We thank all patients and investigators for their participation d

We thank all patients and investigators for their participation during follow-ups and processing of medical records.

“Radiotherapy (XRT) delivered concomitantly with monoclonal antibody cetuximab (C225) is a standard treatment option for locally advanced head and neck cancer [1] and [2]. C225 acts by binding to the epidermal growth factor receptor (EGFR) to counteract downstream signals that drive cancer cells’ aberrant proliferation and resistance to radiation-induced cell killing. However, although C225 leads to improved clinical outcomes in many cases, it appears to be partially or wholly inactive in others due to either intrinsic resistance or acquired check details resistance to EGFR inhibition [3]. Statins act by inhibiting 3-hydroxy-3-methylglutaryl coenzyme A reductase, which reduces the synthesis rate of endogenous ABT-888 chemical structure mevalonate, a compound that is necessary for the biosynthesis of cholesterol and isoprenoid derivates such as farnesyl and geranylgeranyl residues. The addition of isoprenoid derivates (prenylation) to small GTP-binding proteins (e.g., RAS and RAS-homologous GTPases) is an essential posttranslational modification for the normal activity of these proteins. This prenylation allows the correct localization and function of small GTP-binding proteins in the inner leaflet of the plasma membrane [4]. In particular, the decreased farnesylation rate of the RAS proteins reduces the efficiency with which these

proteins convey signals from growth factor receptors (including EGFR) to downstream effectors, thus interfering with Ribociclib cell survival [5]. In addition to decreasing protein prenylation, statins may also reduce plasma membrane fluidity, particularly in cholesterol-rich rafts, thus interfering with molecular

interactions (receptor dimerization) involved in cell signaling emission [6]. A mutated tumor-suppressor protein p53 has been found to upregulate the mevalonate pathway, an observation that suggests that statins may help revert the malignant phenotype of p53-mutated cancer cells [7]. We hypothesized that the statin simvastatin would contribute to C225 radiosensitization by weakening EGFR cell signaling, interfering with the repair of radiation-induced DNA damage and cell proliferation.
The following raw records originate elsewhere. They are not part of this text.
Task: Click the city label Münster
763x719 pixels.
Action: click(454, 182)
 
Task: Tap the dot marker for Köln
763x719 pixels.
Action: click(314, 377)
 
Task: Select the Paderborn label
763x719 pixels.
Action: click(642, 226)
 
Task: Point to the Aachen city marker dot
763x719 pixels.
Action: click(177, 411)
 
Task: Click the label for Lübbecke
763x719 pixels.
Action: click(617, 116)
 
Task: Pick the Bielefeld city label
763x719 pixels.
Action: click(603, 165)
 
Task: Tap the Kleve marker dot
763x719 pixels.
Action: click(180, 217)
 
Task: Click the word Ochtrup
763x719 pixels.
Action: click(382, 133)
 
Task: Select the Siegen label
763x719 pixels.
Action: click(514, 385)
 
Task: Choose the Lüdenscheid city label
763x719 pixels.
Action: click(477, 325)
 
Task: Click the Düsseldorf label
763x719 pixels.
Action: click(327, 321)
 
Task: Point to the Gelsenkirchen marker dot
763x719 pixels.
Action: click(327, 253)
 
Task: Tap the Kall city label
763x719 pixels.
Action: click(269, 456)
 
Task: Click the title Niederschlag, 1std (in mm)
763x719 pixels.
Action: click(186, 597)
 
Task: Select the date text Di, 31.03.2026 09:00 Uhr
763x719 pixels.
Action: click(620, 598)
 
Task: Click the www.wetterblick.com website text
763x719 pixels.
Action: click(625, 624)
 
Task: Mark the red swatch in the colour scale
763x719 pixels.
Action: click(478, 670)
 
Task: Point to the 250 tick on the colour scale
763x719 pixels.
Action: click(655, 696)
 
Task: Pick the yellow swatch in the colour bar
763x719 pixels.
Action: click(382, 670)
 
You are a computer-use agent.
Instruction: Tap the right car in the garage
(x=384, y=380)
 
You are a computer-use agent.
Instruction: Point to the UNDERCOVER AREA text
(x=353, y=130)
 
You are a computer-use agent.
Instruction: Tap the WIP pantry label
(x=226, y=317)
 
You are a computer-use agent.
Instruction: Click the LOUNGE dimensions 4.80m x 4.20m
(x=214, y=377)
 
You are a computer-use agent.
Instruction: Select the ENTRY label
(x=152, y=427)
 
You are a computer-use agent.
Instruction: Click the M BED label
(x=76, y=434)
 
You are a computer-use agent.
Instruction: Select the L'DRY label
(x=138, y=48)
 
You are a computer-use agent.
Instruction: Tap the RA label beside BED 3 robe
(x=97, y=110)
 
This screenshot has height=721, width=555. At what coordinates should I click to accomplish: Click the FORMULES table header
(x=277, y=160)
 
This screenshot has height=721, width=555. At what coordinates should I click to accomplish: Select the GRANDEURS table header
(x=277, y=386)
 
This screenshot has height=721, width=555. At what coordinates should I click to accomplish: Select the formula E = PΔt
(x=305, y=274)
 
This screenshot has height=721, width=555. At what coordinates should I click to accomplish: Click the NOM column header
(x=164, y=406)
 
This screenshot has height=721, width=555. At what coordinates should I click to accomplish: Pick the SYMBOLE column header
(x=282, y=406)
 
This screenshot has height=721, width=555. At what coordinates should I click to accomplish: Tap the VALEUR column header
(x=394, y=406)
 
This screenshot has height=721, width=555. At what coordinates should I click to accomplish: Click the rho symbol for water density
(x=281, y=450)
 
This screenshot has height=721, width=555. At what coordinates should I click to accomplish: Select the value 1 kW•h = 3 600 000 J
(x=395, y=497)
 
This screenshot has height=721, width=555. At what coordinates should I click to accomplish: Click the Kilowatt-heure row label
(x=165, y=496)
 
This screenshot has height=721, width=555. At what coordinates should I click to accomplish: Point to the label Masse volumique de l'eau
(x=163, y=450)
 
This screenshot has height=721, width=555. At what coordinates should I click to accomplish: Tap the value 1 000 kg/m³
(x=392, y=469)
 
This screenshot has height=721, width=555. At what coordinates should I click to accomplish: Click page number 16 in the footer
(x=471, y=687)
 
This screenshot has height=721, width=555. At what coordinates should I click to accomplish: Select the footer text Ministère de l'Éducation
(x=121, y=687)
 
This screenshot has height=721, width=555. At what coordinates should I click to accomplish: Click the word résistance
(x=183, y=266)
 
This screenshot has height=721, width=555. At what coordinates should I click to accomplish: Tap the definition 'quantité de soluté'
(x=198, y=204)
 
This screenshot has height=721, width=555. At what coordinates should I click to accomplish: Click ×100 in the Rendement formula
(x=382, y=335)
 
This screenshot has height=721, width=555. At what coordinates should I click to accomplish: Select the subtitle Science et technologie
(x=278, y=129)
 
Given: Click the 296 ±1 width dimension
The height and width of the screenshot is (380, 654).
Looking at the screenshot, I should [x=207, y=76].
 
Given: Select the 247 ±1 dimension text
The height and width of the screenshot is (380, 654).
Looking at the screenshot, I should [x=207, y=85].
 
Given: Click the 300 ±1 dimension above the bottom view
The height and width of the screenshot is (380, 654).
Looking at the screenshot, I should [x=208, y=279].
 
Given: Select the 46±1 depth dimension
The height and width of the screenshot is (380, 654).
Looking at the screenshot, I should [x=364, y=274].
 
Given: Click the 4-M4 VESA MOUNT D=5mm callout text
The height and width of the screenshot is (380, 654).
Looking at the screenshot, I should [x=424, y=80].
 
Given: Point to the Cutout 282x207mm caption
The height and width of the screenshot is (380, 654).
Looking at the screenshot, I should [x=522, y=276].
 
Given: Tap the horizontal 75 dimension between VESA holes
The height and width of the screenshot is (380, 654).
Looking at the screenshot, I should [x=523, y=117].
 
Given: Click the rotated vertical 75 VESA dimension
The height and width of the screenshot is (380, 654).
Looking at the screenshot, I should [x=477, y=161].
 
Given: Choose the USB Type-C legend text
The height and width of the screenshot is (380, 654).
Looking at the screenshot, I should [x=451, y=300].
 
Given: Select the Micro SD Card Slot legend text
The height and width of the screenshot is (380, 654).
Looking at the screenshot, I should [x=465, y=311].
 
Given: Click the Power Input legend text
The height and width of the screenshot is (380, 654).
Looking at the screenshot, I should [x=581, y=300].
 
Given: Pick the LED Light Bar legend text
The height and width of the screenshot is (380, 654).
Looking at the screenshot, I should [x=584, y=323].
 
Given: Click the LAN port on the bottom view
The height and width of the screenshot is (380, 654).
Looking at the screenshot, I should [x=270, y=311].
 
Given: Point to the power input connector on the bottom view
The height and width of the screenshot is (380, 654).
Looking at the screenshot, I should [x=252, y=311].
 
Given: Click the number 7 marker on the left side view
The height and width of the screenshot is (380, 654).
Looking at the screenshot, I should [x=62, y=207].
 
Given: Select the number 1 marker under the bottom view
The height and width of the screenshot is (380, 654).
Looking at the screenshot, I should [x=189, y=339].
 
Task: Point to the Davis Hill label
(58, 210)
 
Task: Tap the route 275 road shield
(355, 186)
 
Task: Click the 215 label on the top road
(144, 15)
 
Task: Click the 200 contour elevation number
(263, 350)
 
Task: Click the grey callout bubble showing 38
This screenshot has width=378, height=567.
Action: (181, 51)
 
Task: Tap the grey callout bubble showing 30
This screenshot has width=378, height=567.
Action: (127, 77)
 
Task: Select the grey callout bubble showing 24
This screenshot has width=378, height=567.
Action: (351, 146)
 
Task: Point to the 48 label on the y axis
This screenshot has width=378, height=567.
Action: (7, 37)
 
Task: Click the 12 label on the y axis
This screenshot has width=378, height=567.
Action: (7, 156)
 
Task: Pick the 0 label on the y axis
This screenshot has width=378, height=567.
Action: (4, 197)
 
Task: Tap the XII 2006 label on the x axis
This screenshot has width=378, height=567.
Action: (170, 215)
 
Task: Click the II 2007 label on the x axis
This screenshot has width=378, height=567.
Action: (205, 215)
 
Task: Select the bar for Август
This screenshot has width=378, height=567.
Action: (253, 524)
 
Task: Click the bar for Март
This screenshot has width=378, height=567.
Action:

Simvastatin would participate in the cancer cell killing due to XRT and C225 and eventually would improve tumor control. The principal aim of our study was to preclinically evaluate whether the addition of simvastatin could increase the antitumor effects of concomitant XRT and C225 in xenografted tumors derived from head and neck squamous carcinoma cells. Because in this work we explored EGFR inhibition by C225 in head and neck cancer, our study was carried out with the FaDu cell line, derived from a human squamous cell carcinoma of the hypopharynx that overexpresses EGFR, a common trait of human squamous cell carcinomas of head and neck (SCCHN).